Sara Davison, executive director of the Friends of Georgica Pond Foundation, presented a proposal at the trustees’ meeting on Monday that a mechanized vessel be used to extract a one-meter-long, four-inch-diameter core of the pond bottom in the coming summer. The proposal is a collaboration of the Gobler Lab at Stony Brook University’s School of Marine and Atmospheric Sciences and Matthew Waters of Auburn University’s department of crop, soil, and environmental sciences, whom Ms. Davison described as an expert on lake coring.
Georgica Pond is eutrophic, with excessive nitrogen inputs from ground and surface water runoff feeding dense plant life, the decomposition of which is blamed for choking the pond of oxygen, the condition known as hypoxia. To combat that decomposition, the Friends of Georgica Pond Foundation has operated an aquatic weed harvester in recent summers to remove macroalgae before its decomposition can promote blooms of cyanobacteria, the blue-green algae that have beset the pond annually. (The group recently received permission to operate the harvester again this year.)
“Paleolimnological studies that employ sediment coring,” according to the proposal, “offer an opportunity to explore and reconstruct the history of eutrophication [harmful algal blooms] and other algae in Georgica Pond and may, in turn, provide insight regarding the history of the watershed.” Paleolimnological studies are based on analyses of sediment cores and biological records.
The proposal is part of a larger project. “They’re designing an experiment for several lakes on Long Island,” Ms. Davison said, “and they would like to include Georgica Pond.”

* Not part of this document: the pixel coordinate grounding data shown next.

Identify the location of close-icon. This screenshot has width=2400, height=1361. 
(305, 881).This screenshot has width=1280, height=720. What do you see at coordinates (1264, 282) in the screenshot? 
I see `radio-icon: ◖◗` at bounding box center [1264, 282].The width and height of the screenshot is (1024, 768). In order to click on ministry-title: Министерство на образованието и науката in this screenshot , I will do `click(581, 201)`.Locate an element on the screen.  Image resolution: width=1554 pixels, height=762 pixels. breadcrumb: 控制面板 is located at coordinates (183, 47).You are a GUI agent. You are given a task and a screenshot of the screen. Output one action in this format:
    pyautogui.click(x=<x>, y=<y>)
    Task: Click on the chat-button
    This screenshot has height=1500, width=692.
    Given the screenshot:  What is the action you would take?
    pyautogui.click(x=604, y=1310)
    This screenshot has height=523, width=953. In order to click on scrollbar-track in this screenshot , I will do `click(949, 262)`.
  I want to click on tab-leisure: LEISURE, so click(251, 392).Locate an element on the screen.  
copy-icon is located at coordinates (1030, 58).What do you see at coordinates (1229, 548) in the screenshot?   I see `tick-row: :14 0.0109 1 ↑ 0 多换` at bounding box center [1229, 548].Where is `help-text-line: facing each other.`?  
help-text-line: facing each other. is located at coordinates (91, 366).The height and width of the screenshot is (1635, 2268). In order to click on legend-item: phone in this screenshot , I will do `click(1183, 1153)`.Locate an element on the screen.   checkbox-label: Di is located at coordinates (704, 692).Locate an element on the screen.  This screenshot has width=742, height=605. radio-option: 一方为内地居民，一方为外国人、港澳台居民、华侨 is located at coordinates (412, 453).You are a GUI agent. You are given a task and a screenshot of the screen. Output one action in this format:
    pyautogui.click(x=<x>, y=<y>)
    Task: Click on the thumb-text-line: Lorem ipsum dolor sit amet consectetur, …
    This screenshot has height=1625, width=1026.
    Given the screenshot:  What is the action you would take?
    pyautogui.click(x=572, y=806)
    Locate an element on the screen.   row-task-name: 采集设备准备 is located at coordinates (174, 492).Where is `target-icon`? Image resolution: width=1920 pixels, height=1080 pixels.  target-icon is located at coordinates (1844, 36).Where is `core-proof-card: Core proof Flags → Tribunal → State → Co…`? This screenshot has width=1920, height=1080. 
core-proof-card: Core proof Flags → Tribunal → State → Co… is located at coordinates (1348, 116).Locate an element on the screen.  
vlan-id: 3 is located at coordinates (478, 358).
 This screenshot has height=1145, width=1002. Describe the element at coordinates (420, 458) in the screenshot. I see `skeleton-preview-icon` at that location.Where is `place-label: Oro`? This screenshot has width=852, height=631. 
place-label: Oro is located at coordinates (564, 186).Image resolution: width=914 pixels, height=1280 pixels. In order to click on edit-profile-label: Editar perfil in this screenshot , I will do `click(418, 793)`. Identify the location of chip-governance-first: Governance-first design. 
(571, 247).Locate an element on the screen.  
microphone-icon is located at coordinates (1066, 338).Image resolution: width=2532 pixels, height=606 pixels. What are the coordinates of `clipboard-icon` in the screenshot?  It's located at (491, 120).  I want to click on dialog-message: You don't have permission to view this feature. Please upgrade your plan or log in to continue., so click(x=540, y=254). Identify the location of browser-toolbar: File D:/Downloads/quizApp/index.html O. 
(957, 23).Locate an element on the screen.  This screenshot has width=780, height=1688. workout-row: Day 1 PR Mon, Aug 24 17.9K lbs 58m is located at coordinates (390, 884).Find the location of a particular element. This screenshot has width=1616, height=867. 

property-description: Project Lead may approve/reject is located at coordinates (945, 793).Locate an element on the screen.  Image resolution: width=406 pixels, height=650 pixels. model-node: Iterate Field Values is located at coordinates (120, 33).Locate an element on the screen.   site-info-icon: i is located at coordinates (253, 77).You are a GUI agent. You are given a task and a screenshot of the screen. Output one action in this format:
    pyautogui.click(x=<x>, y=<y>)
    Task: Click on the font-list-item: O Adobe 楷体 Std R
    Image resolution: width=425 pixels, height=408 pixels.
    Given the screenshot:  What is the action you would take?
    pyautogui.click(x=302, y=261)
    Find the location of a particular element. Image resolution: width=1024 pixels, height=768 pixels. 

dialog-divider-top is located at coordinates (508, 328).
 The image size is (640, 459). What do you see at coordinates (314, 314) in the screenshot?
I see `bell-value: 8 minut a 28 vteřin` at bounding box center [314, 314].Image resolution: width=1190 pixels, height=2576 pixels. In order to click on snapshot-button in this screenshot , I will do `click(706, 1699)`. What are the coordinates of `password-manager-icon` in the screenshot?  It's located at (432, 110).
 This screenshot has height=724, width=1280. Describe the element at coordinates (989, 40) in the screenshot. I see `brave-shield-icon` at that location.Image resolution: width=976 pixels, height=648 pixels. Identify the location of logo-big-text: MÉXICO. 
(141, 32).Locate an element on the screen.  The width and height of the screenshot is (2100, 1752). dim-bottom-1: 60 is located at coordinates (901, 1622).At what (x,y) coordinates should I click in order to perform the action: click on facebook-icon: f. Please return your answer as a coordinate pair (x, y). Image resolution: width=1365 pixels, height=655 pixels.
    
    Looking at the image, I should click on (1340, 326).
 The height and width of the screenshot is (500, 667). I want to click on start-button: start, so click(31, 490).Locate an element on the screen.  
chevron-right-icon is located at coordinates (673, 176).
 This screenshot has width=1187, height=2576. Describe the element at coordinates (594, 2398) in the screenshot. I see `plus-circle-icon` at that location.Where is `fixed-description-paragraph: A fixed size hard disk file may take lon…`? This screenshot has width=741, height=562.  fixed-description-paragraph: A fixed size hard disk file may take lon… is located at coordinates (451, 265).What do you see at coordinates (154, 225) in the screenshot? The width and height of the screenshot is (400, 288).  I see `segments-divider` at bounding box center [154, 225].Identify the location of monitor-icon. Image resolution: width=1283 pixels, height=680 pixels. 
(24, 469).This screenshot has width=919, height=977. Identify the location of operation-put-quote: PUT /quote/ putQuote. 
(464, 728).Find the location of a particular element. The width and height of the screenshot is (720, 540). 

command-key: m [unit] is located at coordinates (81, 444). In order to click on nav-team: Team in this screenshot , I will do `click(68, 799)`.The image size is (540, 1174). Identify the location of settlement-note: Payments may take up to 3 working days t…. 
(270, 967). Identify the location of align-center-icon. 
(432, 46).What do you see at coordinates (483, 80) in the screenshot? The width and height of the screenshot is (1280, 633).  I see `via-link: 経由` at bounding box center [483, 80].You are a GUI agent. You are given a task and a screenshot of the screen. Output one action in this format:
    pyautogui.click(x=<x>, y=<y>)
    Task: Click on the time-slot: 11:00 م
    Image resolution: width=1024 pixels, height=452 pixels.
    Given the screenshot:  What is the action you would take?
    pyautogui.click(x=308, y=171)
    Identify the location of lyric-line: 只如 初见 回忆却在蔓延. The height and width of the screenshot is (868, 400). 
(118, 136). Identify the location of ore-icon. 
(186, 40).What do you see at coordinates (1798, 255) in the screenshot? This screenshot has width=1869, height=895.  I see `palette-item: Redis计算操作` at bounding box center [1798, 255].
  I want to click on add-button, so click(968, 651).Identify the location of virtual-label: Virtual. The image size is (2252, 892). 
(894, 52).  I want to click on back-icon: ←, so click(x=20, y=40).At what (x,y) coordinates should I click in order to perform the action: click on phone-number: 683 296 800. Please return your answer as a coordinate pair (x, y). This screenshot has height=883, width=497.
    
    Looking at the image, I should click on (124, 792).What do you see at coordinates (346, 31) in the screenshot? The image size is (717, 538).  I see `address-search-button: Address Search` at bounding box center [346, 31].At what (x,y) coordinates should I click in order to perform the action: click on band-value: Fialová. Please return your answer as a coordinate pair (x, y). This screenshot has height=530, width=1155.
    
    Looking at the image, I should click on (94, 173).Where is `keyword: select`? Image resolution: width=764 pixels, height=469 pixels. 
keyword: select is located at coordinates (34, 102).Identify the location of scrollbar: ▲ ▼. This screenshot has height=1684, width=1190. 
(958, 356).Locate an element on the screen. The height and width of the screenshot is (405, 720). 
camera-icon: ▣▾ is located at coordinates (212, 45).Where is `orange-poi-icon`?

Dr. Waters is the author of “A 4,700-Year History of Cyanobacteria Toxin Production in a Shallow Subtropical Lake,” a study in which sediment coring revealed three periods of toxin abundance, only one of which was associated with recent, European settlement in the Lake Griffin watershed in central Florida.
The hope, Ms. Davison said, is “to learn more about the commonness of blue-green algae in the environment of Georgica Pond” and how it relates to land use.
The core will be split between the labs at Stony Brook and Auburn. At the latter its strata will be aged using isotopes and analyzed for levels of organic carbon, organic nitrogen, and other geochemical parameters. “The geochronology of algal communities will be assessed via quantification of algal pigments, algal toxins, harmful algal blooms, and associated toxin synthesis genes within the core,” according to the proposal.